The man could really warp a sentence:
"There are 350 varieties of shark, not counting loan and pool."
"Pity the Incas of Peru didn't have movies. They had popcorn."
"Remarkable what governments do to prop up their nations' ailing industries. Take England during the reign of Charles II. The woolen trade was hurting. Badly. So a law was passed that required all coffins to be lined with flannel."
"Many Europeans claim to be direct descendants of Charlemagne. Maybe because he had four successive wives and six concubines. Hardly noteworthy numbers for potentates. Some bartenders in Vegas have lengthier lists, I believe."
"Greek rainmakers dipped oak branches in water when praying for rain, and sometimes it rained thereafter. The Romans threw clay images into the Tiber River, and that, too, was oftentimes followed by rain. Teutonic rainmakers poured water over nude girls. That never did produce rain, but they clung to the ritual."

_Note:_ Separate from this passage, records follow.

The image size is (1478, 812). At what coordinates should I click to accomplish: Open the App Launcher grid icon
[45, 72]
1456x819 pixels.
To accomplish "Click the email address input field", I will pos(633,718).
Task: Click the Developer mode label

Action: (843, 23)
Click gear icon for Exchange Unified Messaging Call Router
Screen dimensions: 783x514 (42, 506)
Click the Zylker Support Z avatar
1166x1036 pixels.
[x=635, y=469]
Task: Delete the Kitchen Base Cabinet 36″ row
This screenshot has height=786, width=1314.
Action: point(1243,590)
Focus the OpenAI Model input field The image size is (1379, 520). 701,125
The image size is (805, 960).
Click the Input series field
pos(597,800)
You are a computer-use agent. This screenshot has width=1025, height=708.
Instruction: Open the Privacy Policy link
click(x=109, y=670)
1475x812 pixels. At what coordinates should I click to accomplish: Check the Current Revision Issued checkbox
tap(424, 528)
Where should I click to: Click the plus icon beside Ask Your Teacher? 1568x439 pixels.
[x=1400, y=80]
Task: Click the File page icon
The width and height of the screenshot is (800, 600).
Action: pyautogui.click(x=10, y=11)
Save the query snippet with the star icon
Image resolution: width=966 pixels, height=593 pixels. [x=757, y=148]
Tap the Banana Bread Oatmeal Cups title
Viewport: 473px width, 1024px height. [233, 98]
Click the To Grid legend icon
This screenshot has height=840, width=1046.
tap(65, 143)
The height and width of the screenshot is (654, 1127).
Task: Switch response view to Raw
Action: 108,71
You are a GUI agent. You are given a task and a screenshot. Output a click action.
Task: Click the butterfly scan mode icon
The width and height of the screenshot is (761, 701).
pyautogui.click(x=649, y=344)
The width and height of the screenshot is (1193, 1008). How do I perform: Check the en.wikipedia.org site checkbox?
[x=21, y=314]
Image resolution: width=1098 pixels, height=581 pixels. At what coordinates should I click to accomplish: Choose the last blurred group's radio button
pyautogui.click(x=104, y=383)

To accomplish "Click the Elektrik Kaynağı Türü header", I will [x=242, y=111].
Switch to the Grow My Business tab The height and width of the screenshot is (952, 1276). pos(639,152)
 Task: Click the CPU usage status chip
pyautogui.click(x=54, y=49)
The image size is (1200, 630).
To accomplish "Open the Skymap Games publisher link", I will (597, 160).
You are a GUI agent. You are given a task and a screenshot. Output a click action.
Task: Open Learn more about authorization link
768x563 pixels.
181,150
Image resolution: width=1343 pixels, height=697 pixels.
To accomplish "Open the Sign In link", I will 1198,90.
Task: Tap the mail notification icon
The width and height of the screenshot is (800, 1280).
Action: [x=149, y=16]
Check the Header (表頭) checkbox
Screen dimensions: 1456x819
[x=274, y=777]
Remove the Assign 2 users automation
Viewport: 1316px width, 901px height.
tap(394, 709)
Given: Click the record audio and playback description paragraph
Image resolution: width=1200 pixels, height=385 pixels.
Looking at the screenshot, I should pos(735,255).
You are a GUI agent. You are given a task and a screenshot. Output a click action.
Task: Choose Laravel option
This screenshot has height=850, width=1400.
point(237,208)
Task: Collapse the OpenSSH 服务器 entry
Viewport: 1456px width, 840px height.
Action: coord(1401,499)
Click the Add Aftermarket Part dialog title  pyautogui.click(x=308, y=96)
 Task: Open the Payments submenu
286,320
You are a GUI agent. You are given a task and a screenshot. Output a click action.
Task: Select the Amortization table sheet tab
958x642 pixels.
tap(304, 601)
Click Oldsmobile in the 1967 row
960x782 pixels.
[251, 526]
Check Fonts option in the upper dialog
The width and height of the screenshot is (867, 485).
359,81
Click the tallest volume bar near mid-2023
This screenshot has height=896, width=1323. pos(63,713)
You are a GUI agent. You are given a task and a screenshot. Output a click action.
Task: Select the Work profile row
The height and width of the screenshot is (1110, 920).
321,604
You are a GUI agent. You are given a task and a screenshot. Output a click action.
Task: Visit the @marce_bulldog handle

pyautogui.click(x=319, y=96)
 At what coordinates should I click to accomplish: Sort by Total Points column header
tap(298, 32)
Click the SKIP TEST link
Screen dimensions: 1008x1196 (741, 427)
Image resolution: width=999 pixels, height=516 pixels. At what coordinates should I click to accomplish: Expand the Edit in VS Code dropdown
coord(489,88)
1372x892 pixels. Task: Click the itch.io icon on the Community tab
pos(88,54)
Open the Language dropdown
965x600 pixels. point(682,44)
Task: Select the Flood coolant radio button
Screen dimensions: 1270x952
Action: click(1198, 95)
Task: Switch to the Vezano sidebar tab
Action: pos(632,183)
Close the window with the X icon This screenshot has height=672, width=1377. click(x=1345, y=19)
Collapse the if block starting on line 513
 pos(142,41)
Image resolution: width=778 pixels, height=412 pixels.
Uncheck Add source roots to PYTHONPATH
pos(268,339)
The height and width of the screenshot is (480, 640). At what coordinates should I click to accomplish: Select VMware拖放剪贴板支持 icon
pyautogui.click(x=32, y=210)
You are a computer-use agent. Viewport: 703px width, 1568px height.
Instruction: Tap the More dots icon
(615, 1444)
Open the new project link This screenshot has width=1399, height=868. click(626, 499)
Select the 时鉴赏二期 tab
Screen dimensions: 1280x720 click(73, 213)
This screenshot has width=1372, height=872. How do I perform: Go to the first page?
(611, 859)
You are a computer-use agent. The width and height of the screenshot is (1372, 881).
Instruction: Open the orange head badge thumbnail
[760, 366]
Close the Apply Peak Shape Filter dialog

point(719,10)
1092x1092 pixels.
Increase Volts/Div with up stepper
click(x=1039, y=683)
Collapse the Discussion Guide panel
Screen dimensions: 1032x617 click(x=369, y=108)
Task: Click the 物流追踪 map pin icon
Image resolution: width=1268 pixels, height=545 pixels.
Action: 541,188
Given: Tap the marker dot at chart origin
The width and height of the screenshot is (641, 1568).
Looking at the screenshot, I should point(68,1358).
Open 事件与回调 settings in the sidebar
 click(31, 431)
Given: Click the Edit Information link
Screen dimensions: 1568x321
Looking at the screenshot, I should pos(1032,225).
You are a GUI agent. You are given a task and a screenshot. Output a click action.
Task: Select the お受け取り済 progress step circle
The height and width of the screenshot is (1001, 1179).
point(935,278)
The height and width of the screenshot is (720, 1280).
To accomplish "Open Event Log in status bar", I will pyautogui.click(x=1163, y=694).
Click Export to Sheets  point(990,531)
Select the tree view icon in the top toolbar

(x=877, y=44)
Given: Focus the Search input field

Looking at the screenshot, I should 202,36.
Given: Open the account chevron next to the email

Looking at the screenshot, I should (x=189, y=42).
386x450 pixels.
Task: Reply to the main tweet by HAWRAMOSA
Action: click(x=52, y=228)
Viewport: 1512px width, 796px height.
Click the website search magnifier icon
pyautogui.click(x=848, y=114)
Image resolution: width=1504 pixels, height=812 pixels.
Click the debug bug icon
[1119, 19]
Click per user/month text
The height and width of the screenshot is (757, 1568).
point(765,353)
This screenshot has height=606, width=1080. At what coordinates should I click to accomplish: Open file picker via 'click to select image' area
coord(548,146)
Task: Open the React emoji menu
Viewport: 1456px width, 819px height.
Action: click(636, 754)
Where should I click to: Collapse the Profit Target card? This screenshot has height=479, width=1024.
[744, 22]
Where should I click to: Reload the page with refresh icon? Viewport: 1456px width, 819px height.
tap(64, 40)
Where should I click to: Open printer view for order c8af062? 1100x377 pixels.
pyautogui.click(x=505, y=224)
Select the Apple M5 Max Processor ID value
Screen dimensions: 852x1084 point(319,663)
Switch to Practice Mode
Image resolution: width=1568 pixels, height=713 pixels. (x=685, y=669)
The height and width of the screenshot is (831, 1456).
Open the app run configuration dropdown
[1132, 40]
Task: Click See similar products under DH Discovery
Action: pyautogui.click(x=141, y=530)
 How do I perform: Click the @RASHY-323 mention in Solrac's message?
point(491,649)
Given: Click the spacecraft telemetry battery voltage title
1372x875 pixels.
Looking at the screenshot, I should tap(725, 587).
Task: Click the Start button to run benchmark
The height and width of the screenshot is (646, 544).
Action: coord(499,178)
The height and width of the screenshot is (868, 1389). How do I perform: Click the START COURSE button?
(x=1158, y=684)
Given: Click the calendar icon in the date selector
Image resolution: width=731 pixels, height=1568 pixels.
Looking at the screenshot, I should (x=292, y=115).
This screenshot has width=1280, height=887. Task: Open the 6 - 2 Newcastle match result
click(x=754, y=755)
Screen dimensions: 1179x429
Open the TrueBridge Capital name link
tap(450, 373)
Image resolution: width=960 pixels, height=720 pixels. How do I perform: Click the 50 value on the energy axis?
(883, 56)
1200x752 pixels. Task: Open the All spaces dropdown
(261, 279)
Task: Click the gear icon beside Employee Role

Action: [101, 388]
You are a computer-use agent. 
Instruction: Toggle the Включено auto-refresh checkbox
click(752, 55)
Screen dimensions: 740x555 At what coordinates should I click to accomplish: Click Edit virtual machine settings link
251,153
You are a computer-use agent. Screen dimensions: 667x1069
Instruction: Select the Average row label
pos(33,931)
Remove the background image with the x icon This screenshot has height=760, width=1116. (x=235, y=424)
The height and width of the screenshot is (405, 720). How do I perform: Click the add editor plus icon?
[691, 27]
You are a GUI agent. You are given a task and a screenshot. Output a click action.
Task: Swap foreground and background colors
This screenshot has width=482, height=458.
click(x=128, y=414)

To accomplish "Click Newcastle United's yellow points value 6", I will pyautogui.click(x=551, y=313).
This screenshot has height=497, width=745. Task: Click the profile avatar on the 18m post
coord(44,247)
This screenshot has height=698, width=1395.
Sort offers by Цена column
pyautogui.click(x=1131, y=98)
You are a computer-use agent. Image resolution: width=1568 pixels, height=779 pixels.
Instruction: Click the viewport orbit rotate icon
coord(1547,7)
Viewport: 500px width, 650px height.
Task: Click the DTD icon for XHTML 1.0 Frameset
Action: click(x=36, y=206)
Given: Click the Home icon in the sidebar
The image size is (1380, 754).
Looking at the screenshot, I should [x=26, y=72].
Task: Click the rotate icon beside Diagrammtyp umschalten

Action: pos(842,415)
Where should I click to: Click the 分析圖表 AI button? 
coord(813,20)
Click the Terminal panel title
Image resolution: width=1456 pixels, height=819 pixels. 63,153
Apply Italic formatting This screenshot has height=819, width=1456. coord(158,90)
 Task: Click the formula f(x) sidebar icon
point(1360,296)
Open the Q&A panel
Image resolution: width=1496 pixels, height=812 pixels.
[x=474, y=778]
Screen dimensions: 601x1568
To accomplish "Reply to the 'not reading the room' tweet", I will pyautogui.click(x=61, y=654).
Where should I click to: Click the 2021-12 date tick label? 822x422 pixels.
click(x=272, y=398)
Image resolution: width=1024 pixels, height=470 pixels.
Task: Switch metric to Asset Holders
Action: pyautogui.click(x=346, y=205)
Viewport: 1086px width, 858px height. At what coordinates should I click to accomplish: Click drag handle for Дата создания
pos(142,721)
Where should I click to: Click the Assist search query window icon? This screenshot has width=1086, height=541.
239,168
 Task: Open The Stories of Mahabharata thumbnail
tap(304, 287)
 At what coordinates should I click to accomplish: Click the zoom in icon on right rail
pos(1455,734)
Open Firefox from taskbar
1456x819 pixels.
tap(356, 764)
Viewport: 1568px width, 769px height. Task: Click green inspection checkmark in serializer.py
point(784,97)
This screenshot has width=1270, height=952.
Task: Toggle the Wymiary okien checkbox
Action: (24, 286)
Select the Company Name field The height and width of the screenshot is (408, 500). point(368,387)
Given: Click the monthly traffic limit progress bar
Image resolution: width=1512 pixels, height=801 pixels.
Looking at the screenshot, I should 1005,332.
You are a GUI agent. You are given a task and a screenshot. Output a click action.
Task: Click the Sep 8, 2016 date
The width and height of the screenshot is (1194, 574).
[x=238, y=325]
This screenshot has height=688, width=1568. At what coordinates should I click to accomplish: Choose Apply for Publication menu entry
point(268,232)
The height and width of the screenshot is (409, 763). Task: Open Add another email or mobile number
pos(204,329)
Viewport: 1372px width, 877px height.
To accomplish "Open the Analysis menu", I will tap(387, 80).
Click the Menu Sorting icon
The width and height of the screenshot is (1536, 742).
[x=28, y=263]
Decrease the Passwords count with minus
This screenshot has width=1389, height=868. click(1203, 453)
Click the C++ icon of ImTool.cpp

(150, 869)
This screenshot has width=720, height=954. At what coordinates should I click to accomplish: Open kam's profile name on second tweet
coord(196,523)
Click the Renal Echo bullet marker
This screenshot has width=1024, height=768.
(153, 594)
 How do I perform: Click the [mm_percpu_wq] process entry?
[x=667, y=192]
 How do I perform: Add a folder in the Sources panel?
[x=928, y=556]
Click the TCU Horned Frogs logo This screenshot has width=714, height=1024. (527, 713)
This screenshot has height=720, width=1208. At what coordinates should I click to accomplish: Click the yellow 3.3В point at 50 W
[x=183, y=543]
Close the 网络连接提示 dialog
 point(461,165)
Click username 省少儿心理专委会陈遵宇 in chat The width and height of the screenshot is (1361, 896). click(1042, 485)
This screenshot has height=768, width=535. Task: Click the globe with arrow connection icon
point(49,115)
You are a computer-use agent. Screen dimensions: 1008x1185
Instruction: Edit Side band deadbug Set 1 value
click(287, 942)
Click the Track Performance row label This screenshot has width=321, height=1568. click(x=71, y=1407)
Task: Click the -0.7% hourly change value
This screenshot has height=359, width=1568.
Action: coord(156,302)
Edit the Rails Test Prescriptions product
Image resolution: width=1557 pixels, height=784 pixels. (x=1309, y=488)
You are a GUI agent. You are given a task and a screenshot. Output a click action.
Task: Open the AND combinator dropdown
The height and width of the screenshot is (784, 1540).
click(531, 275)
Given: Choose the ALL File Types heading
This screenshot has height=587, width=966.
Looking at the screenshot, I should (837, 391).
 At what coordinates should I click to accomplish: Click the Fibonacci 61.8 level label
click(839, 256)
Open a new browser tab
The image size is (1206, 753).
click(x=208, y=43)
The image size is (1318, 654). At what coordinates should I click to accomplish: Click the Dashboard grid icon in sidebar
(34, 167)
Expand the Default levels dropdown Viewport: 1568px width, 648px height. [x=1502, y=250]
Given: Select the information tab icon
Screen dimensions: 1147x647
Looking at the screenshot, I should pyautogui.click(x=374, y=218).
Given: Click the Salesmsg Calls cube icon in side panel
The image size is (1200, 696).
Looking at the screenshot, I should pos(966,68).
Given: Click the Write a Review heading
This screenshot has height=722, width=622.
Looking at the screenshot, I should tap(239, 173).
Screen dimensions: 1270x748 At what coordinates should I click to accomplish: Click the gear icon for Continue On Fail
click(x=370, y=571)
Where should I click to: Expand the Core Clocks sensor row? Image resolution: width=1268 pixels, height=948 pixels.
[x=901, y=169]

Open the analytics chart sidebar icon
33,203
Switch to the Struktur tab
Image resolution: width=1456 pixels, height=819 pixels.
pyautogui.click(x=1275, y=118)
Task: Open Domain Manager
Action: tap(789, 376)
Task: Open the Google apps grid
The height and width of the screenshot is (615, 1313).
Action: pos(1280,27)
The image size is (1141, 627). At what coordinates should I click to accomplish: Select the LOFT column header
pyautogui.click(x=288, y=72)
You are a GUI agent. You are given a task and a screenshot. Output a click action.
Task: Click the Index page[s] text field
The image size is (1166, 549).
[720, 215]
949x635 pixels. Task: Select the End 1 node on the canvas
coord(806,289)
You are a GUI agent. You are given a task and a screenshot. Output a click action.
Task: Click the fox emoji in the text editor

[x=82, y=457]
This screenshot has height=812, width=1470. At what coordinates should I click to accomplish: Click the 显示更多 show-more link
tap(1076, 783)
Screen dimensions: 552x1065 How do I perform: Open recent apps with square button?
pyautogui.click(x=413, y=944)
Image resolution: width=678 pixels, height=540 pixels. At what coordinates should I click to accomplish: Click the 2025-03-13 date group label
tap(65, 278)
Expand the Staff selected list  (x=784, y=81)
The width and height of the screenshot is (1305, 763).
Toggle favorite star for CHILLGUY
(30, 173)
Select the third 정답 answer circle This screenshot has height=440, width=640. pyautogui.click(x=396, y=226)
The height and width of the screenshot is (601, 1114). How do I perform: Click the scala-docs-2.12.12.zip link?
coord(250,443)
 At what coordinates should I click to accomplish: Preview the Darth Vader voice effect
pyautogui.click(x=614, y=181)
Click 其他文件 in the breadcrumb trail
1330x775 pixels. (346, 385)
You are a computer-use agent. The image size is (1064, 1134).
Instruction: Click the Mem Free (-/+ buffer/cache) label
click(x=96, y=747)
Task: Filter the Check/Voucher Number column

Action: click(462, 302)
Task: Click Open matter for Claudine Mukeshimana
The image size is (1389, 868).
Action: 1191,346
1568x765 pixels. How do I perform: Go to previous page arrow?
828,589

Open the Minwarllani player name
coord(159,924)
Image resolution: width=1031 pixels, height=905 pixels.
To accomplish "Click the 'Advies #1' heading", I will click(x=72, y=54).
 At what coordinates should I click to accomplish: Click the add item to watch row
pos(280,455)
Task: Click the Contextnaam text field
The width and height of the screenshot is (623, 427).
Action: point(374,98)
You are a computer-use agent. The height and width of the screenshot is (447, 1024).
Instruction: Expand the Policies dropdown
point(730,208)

"Clearly, that current penchant for first names only is more than a fad. You know what Michelangelo called himself? Michelangelo."
When L. M. Boyd first tried to retire, his loyal readers put up such a howl that he re-emerged after only seven months. I tried to sign on as an intern just to learn from him. Boyd said many writers tried to step up and replace his daily output, but they ran out of gas within a few months. Every one.
I miss him still. He's my keyboard hero.